- [Written task]:
Update the data from the line that has "You are a computer-use agent. The" through the end by replacing "Instruction" with "Task" and leaving everything else unchanged.

- [Records for this exercise]:

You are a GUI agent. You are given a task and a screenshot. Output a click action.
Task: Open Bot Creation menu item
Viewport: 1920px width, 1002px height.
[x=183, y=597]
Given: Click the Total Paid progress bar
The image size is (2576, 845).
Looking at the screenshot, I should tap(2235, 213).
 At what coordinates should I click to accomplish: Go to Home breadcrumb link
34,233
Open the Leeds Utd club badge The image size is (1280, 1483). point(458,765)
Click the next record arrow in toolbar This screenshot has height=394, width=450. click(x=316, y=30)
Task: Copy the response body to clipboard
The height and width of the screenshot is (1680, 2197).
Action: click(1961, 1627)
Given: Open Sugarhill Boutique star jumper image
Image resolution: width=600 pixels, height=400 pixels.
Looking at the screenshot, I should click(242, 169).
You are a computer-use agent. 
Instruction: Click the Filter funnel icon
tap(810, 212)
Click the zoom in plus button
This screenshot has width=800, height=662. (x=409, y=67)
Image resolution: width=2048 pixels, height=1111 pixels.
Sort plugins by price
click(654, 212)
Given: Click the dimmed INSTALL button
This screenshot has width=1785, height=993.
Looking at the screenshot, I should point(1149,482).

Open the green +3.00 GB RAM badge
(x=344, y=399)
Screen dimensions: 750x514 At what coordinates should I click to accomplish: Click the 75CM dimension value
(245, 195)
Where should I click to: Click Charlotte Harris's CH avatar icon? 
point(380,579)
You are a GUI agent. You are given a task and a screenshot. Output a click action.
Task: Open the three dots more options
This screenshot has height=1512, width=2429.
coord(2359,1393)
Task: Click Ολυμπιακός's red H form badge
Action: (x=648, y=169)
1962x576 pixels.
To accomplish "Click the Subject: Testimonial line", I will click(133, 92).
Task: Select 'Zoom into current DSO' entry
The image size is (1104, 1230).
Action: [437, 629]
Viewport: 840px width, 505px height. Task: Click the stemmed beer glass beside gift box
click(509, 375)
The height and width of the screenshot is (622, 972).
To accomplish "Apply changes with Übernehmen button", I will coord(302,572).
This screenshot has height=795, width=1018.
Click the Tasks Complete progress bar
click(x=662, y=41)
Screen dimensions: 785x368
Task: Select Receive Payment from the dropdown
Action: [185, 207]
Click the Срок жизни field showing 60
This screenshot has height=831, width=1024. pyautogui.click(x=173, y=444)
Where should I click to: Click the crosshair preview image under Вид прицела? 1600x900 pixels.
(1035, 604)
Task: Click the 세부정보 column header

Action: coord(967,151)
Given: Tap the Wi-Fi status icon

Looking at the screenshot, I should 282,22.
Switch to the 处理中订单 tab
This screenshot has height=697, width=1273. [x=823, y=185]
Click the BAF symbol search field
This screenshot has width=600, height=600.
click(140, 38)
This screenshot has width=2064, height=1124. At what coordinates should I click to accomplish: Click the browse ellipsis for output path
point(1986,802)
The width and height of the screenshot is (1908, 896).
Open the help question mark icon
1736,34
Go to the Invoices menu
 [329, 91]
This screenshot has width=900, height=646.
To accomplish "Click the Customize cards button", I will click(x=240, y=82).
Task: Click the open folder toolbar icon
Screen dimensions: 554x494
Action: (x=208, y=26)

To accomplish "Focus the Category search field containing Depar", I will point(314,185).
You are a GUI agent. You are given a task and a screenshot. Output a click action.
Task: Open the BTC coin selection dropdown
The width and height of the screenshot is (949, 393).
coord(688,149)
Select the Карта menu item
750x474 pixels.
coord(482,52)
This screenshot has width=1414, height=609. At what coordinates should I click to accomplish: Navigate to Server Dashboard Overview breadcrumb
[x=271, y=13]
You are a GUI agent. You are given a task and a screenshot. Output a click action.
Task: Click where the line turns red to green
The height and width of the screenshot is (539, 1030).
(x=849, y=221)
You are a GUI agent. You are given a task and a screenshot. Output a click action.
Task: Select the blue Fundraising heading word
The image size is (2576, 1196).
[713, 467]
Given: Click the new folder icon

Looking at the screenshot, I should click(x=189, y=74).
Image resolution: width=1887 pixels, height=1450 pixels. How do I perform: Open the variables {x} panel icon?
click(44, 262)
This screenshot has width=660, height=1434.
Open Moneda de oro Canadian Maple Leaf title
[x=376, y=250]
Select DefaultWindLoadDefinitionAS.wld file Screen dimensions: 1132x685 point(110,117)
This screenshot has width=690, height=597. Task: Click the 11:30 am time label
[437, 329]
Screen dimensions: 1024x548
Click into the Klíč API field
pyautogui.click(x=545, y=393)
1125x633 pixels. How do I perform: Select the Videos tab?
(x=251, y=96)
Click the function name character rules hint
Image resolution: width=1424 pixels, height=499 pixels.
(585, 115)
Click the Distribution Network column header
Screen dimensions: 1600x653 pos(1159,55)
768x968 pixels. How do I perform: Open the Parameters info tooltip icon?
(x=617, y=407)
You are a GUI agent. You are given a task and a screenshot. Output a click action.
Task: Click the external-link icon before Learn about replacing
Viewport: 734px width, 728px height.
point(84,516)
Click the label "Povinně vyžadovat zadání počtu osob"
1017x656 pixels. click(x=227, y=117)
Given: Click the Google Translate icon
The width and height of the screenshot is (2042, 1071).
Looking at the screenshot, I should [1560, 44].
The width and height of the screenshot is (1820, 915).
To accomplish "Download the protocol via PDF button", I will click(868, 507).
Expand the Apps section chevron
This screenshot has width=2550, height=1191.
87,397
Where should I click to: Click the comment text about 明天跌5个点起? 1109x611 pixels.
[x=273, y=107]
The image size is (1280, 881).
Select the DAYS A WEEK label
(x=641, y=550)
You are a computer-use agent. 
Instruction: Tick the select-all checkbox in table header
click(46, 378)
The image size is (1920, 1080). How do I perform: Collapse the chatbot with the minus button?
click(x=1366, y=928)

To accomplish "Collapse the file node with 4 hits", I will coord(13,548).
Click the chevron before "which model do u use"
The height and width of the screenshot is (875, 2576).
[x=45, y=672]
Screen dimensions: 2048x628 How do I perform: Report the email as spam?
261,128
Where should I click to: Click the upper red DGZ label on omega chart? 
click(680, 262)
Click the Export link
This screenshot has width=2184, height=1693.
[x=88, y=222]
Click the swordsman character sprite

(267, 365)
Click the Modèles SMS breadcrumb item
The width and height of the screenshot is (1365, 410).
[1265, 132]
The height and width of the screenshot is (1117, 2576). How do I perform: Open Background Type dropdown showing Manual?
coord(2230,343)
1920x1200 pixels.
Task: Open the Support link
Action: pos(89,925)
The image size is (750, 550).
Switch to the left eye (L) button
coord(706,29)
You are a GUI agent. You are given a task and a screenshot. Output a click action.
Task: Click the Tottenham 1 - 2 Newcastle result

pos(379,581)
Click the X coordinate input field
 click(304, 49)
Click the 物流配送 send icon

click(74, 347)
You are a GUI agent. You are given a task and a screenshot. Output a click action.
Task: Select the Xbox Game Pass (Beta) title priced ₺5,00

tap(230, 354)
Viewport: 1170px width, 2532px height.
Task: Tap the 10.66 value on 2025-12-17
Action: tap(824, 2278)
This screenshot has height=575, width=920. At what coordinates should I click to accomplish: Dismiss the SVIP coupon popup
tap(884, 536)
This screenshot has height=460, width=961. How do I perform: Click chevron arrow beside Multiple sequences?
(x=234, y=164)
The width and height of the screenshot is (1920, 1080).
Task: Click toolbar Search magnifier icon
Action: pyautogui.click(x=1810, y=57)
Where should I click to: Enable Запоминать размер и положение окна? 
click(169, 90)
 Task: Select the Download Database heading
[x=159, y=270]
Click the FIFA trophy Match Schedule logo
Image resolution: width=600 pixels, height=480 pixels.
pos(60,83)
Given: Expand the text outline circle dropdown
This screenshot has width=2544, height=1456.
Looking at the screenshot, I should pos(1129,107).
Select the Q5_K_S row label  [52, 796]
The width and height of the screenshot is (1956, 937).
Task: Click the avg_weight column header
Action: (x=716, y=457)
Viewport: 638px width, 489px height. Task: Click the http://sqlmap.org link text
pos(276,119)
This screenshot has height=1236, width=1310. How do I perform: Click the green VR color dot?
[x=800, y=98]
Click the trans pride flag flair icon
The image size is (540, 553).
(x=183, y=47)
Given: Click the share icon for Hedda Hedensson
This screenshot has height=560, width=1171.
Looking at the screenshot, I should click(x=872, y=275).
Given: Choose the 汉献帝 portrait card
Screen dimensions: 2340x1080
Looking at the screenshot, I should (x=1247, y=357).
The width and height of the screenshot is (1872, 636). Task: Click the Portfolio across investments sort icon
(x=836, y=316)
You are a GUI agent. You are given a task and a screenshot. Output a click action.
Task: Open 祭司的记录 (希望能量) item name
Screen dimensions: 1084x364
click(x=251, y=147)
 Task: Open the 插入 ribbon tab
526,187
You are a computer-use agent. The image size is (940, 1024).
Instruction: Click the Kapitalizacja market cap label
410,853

- [Solution to this task]:
You are a computer-use agent. The image size is (940, 1024).
Task: Click the Kapitalizacja market cap label
410,853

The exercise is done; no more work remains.